> _Task details_
Using the data that follows, return exactly the lines from the one that contains "Image resolution: width=784" through the one that contains "is (1280, 800).", ends included.

> _Task material_
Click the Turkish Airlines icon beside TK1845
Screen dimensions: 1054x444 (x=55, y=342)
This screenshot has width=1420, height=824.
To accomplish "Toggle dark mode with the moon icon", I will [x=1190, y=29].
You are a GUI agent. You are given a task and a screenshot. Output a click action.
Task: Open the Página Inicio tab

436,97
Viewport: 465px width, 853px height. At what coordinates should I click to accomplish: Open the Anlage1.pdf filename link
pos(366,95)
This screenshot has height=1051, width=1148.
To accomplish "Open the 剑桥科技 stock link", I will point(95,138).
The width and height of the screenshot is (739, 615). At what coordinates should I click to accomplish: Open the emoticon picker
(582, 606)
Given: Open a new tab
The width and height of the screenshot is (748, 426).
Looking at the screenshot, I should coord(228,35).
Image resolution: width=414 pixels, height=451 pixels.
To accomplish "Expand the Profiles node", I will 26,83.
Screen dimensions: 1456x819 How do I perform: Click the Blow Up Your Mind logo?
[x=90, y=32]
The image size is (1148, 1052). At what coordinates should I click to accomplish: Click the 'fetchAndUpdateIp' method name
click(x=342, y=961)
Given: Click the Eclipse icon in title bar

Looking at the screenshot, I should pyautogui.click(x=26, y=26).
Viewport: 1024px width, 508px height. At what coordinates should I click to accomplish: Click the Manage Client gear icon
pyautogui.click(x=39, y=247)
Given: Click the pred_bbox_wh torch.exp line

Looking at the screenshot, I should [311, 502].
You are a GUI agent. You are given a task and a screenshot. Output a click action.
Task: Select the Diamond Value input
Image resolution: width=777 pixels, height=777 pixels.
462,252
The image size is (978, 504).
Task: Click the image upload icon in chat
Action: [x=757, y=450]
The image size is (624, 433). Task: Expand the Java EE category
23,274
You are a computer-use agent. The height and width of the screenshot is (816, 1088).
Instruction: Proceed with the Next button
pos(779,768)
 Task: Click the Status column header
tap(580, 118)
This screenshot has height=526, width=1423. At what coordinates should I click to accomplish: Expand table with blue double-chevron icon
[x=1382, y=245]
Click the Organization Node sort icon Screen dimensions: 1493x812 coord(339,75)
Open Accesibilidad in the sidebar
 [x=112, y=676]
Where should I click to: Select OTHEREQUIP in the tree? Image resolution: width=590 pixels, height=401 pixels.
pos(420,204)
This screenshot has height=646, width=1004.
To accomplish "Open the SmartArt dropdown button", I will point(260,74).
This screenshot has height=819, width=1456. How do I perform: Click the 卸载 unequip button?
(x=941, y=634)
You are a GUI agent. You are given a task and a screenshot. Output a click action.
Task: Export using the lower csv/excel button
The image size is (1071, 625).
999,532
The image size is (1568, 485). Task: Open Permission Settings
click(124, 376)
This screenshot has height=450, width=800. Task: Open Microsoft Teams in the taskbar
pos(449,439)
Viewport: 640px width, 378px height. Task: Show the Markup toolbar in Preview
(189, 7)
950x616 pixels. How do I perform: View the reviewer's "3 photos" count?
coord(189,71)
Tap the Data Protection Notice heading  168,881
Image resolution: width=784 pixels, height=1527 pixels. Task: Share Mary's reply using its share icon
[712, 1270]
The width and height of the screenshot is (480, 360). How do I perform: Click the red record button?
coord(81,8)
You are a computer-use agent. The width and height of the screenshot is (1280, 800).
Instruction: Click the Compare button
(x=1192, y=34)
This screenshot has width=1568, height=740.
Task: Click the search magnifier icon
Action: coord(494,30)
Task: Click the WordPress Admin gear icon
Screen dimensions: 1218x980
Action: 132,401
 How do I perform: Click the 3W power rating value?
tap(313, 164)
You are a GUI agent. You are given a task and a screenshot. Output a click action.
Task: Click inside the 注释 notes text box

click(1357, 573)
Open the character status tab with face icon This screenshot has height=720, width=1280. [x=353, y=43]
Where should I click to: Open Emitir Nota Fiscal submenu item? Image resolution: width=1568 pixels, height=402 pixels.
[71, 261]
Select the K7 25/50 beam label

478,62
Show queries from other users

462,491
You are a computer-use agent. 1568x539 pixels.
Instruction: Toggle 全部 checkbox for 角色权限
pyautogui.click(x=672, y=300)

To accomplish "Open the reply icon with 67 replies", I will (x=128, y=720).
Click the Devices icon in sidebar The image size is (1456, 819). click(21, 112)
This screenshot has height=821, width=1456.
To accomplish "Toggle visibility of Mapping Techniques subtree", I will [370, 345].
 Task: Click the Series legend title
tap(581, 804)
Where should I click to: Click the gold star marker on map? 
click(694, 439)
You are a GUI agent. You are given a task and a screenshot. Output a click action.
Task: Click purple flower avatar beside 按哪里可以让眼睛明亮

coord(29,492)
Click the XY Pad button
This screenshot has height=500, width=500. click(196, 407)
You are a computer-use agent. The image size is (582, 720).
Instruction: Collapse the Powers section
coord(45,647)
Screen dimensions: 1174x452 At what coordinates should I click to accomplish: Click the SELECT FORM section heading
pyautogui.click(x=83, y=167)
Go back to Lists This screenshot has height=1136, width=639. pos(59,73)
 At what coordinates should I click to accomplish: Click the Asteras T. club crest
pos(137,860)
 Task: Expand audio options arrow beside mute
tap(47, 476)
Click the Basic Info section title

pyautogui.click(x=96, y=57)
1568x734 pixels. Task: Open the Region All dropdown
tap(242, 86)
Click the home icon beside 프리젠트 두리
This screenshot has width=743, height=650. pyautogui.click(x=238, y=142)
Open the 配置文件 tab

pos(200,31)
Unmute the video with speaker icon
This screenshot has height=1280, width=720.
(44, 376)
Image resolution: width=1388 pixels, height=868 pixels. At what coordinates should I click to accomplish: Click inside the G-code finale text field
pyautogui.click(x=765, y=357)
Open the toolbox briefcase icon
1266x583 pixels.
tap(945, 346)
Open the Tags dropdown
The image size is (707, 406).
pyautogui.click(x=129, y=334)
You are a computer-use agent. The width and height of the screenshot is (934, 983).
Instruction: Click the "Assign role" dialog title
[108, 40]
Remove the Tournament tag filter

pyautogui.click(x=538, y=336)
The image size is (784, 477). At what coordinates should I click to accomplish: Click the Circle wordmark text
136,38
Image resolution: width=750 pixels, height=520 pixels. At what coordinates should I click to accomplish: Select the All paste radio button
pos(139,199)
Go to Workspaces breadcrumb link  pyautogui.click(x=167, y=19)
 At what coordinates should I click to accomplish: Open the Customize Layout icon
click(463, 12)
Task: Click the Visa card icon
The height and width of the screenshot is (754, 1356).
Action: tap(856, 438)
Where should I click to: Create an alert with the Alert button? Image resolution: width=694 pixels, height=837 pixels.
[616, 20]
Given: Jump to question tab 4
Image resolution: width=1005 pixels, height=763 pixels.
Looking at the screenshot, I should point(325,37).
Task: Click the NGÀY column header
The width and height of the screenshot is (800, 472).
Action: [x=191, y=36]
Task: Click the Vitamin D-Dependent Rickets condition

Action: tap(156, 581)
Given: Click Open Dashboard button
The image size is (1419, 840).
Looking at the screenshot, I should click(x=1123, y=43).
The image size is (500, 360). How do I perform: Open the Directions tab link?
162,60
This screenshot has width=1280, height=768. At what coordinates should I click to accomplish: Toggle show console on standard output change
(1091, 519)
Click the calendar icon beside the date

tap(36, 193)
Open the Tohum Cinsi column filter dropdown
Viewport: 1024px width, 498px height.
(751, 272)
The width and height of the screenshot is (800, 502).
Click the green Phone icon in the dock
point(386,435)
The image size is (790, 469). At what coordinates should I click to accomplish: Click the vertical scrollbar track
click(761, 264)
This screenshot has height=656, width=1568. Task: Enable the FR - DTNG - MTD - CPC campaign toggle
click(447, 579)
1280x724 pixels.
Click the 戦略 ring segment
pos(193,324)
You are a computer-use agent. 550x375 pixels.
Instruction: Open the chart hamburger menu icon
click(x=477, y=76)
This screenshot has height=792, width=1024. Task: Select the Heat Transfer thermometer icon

> _Your response_
Image resolution: width=784 pixels, height=1527 pixels. Task: Share Mary's reply using its share icon
[712, 1270]
The width and height of the screenshot is (480, 360). How do I perform: Click the red record button?
coord(81,8)
You are a computer-use agent. The width and height of the screenshot is (1280, 800).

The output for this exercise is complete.